How to Crush Your Coding Interview
Do you have a big interview for your dream tech job? Not sure what to expect? Interviews can be stressful, but it helps to know how to prepare, especially when it’s for a job you really want. After all, landing your dream job after a series of challenging interviews is a great feeling! So how do you get there? Let’s set you up for interview success.
Before we dive in, it’s important to remember that interviewing is a skill. It’s okay if you feel shaky or uncertain about your tech interviewing abilities. It’s something that takes practice! Even people who are the very best in their fields often do trial rounds to make sure they’re as confident as they can be.
When it comes to coding jobs, you need to understand the different stages of the interview process. Most companies will test you on a variety of skills, from technical abilities like machine coding, to logical thinking, to soft skills like clear communication and personality fit.
So keep in mind that while different companies might have similar interview stages, there are ways that each company's process will also be different. Some might include system design, while others might leave that out and include a section on algorithms. A lot of this also has to do with what type of job you’re applying for, although it’s not uncommon to be tested on skills that aren’t 100% relevant to the position you want. Let’s cover the essentials.
Technical Challenges—Rules of Thumb
Before testing you on anything else, a company will make sure that you have the technical qualifications for the job. Things like coding challenges, problem solving tests, and design tasks often come first in the process.
Before going over what some of these technical challenges will look like, let’s talk about best practices. When in doubt, rely on these strategies.
When you get a question…
It can be tempting to instantly start thinking of your solution, mid-question. Avoid this. You should listen to the prompt in its entirety first. It's always possible that you'll miss some crucial information if you stop paying attention halfway through the prompt.
You also want to make sure you understand the problem correctly. Repeat the prompt back to the interviewer to confirm that your understanding is accurate. You don't want to miss any crucial details!
And speaking of crucial details, chances are the interviewer in the technical round has not given you all of the information you need in order to come up with a great solution. You need to ask clarifying questions and seek out more details. It's possible that this interview process will look more like a dialogue, with you getting clarification, proposing a course of action, and getting feedback from the interviewer. This isn't always the case, but it might be for you.

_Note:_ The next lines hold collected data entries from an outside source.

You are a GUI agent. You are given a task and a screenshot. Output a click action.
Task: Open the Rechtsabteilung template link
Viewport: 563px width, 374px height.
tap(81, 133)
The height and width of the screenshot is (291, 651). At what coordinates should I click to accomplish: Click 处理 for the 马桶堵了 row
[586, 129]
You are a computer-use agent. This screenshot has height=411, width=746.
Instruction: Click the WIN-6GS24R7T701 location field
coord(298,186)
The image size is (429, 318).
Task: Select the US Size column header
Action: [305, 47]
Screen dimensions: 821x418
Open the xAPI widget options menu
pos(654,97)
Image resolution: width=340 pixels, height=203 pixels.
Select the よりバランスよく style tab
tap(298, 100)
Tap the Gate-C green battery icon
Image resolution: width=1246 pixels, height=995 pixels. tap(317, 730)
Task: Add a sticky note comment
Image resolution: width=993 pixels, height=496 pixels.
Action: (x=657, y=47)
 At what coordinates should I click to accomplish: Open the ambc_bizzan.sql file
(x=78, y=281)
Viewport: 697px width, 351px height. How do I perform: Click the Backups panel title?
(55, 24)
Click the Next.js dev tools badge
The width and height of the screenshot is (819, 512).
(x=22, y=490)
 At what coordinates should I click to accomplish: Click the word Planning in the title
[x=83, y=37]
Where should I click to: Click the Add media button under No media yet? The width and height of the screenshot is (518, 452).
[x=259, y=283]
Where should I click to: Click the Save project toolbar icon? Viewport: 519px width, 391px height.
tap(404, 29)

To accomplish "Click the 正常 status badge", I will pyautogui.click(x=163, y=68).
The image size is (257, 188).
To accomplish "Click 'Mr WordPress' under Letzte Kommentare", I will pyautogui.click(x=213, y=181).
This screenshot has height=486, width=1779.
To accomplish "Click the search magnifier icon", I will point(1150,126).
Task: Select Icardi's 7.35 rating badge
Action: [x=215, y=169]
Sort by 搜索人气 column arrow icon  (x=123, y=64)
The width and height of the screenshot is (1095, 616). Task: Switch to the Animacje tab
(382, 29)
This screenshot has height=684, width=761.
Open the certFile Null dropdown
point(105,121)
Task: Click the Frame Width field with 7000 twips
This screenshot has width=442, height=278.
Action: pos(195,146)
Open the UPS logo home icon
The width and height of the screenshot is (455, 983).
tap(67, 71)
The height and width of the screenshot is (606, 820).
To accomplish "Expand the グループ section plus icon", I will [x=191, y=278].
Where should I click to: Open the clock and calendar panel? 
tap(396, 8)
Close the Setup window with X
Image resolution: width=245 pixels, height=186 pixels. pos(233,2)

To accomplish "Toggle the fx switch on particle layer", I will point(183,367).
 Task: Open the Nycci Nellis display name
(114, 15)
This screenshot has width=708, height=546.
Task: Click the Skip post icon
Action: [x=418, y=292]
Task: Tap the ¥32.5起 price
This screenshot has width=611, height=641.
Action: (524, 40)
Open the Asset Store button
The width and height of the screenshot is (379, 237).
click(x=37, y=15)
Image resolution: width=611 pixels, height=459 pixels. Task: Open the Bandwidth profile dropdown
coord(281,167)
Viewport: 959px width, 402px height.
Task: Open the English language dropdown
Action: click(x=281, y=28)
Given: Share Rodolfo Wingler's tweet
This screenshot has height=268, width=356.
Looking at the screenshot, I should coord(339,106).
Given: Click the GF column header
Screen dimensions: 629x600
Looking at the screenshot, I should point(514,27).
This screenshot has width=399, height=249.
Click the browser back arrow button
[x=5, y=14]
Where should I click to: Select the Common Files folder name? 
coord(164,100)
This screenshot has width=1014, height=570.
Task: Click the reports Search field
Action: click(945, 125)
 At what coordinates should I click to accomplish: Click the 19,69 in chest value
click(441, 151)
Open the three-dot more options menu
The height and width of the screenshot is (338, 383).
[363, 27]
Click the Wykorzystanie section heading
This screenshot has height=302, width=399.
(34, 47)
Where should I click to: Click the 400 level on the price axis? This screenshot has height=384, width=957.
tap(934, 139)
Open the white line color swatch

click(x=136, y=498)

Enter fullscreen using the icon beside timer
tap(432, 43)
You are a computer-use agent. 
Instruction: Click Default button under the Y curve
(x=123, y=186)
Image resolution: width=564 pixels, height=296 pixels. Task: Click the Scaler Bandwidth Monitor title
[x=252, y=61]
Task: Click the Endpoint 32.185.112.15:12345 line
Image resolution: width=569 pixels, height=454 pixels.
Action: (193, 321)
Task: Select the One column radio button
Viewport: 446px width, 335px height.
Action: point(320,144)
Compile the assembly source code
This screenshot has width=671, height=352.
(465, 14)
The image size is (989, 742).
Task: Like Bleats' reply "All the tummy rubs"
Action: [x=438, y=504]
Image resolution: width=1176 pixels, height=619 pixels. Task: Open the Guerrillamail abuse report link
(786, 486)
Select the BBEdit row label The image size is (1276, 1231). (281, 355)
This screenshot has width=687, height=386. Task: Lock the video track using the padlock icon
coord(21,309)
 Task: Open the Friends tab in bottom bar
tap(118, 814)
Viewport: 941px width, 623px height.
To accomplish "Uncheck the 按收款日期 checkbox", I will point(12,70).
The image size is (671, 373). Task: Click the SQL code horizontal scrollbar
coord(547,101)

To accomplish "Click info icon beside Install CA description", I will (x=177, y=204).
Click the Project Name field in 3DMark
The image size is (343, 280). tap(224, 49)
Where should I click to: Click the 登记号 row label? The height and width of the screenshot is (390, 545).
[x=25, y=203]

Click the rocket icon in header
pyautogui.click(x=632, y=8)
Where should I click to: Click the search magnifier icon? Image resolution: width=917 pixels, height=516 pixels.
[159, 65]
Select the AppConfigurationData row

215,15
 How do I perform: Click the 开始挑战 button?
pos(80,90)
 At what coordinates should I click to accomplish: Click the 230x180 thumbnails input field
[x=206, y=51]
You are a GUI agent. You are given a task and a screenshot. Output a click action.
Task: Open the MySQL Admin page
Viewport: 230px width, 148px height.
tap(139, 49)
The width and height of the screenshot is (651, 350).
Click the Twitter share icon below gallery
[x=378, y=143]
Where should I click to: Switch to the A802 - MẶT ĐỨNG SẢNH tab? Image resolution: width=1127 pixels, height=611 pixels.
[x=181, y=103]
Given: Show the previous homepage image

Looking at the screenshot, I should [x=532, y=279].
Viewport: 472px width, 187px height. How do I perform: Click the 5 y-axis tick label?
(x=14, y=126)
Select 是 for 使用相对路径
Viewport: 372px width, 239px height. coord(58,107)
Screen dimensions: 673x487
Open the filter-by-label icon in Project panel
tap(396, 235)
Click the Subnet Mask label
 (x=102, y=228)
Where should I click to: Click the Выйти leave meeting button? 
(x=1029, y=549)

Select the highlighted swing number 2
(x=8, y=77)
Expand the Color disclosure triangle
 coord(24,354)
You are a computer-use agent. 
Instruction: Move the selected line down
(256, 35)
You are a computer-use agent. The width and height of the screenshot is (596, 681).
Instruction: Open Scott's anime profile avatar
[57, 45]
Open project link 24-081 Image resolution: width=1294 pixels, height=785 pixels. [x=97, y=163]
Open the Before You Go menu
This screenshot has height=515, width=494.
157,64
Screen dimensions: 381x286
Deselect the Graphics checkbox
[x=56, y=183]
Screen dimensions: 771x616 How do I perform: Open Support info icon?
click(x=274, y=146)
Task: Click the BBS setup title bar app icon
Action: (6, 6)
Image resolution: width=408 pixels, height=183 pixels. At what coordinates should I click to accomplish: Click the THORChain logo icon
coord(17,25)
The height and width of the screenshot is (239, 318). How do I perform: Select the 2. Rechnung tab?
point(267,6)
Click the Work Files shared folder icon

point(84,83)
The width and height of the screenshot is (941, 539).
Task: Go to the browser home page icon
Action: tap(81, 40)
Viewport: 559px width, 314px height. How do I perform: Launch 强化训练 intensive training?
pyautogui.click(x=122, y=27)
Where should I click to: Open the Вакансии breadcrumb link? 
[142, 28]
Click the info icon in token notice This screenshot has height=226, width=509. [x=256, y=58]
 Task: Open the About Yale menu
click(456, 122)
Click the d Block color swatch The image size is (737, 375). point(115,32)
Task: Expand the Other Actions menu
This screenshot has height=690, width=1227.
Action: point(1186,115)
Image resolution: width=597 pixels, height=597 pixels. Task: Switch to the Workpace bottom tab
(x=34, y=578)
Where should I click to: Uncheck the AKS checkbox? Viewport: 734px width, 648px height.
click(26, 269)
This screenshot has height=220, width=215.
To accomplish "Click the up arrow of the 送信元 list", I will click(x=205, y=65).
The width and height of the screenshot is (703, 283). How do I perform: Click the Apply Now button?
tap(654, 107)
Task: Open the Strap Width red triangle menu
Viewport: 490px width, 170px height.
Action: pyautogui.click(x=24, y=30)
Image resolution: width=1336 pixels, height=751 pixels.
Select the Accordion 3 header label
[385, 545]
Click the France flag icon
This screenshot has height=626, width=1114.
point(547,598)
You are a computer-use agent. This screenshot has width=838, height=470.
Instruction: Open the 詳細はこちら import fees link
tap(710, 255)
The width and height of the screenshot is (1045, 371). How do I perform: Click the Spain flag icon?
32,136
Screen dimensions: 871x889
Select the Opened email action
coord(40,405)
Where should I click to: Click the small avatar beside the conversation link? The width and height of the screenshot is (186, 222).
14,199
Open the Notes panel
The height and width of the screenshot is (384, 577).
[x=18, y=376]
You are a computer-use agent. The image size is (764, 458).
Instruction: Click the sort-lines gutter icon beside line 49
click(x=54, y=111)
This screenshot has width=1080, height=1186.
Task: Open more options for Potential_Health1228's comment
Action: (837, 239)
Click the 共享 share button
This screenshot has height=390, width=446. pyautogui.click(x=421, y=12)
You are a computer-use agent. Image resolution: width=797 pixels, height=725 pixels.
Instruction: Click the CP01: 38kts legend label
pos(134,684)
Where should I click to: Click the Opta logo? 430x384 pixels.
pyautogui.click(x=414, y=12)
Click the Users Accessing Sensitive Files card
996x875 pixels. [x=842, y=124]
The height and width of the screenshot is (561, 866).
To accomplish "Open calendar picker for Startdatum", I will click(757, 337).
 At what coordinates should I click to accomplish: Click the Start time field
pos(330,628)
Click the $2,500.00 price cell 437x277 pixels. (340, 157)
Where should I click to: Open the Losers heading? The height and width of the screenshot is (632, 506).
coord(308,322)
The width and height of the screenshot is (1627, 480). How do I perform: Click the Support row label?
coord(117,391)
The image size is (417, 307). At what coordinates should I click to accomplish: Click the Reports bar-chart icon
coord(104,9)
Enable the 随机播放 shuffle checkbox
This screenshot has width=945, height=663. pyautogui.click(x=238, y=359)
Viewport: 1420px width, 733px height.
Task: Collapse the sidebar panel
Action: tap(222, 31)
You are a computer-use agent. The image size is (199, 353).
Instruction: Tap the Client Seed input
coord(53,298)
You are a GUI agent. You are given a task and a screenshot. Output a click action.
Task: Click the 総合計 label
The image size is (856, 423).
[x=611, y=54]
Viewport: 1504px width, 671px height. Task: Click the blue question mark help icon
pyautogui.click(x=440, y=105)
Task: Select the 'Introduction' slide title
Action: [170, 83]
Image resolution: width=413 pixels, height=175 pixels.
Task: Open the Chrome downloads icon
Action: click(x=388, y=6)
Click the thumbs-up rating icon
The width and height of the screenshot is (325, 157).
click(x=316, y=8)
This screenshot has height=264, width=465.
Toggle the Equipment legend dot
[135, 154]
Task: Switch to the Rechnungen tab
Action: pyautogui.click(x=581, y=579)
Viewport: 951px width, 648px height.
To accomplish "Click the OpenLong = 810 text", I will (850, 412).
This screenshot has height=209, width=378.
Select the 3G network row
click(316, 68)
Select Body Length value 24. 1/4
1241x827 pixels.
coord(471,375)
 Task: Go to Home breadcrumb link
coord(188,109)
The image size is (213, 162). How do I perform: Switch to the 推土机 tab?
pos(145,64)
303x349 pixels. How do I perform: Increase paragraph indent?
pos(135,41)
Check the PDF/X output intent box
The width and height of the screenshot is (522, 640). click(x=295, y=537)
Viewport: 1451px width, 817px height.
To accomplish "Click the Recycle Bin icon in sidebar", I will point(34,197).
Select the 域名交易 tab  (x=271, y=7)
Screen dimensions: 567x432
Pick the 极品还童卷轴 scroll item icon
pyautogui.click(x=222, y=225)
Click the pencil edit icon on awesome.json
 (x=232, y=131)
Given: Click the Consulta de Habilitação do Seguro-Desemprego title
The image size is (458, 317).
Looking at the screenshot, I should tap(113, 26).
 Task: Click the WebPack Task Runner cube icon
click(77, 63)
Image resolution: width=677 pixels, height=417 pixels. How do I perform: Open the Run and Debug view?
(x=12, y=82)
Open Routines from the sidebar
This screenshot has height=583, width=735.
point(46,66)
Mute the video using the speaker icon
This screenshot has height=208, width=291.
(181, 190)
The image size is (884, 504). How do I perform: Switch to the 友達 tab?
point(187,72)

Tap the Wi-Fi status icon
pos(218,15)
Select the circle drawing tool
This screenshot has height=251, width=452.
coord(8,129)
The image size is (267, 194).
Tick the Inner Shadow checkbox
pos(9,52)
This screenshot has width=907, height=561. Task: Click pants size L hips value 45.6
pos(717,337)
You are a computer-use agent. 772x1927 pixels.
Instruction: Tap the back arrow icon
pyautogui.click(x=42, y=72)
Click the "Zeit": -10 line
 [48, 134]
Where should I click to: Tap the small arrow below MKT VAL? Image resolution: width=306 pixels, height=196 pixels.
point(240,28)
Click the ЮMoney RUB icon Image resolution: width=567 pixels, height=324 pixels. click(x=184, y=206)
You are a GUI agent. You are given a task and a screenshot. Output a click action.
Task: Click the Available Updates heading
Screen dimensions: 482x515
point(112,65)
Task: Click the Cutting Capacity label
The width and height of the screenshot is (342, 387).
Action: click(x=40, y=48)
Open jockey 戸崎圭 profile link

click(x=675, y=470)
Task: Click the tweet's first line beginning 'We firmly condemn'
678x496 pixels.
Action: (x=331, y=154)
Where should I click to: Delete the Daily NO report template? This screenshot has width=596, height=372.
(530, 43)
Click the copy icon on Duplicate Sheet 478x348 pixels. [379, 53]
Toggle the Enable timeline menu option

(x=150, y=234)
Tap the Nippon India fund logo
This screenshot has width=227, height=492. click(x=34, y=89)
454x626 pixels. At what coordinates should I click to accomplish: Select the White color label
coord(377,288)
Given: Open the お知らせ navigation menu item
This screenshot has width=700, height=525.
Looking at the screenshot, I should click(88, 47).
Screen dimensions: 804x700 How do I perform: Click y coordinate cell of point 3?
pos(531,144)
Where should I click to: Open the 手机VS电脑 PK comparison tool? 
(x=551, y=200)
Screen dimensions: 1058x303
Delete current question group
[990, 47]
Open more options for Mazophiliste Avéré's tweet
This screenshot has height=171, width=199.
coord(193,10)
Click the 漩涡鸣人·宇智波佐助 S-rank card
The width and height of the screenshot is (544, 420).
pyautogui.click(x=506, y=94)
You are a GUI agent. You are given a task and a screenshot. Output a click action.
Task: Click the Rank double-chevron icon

Once you've listened to the prompt in its entirety, confirmed your understanding of the question, and sought any other details you might need in order to come up with a solid plan of attack… then you can begin!
Communicate your process
As you work, communicate your process to the interviewer. They're not a mindreader! It's possible that you’re approaching the problem differently than they would, so explaining your process can help give them clarity and give you credit, even if your plan of attack is different or unexpected.
Double-check your work
Once you've finished your work—no, you haven’t! Be sure to double-check your process before telling the interviewer you’re done. You don't want a small mistake to get between you and landing this great job. You won’t regret taking a little bit of extra time to review your steps.
Technical Challenges—What You’ll Face
Now that we've talked about how to approach any technical challenge, let’s discuss some examples of technical challenges you might face.
Coding challenges—online vs. machine
You will probably be presented with a timed coding challenge. You might be able to choose which scripting language to code in, or the interviewer might require a specific language (depending on the position you applied for). These challenges can include online coding or machine coding, or both. Practice your skills with tools like HackerRank for online coding, and refresh your knowledge of things like OOP principles and design patterns for machine coding.
Problem solving—algorithms & data structures
You'll also be tested on your problem solving, or logic abilities. This can involve working with algorithms or data structures. Some challenges might not feel relevant to your job (e.g. if you're applying for a front-end staff position but are tested on algorithms). But you should still brush up on these types of exercises because they can come up regardless of the position you applied for. To practice for this round, try out LeetCode or CodeChef.
You’ll likely face a design challenge, since system design is an essential skill for software developers. Be encouraged by the fact that these rounds don’t have a single correct answer! There’s lots of room for creativity. But this means it’s especially important to ask clarifying questions about scope.
For recommendations on how to practice high level design vs low level design, check out this article.
Vetting Your Soft Skills
Now that we've talked about technical challenges, let's talk about how the company will evaluate your soft skills.
After making sure your qualifications match the company's job posting, you’ll meet with the hiring manager. This conversation will help the hiring manager get a sense of your communication skills, professionalism, and work style.
Before this interview, try to brainstorm questions that you’ll be asked, and practice your answers. You can have a friend help you out with this! If you’re struggling to think of interview questions, check out this list for inspiration.
Some companies might also test your personality fit with the team. This can involve a group interview with several staff members you’d be working with. This interview might also take longer than the one-on-one interview you had with the hiring manager. You might go in for an entire work day and possibly have lunch with your future colleagues. Seeing how you interact with the company team will give them a sense of who you are as a person, and whether your personality traits jive with the existing team. Don't neglect your people skills!
Now that you have a sense of what to expect for your coding job interviews, you can prepare with confidence! Remember: be an active listener, communicate clearly, practice your technical skills, and be friendly. You’re going to crush it!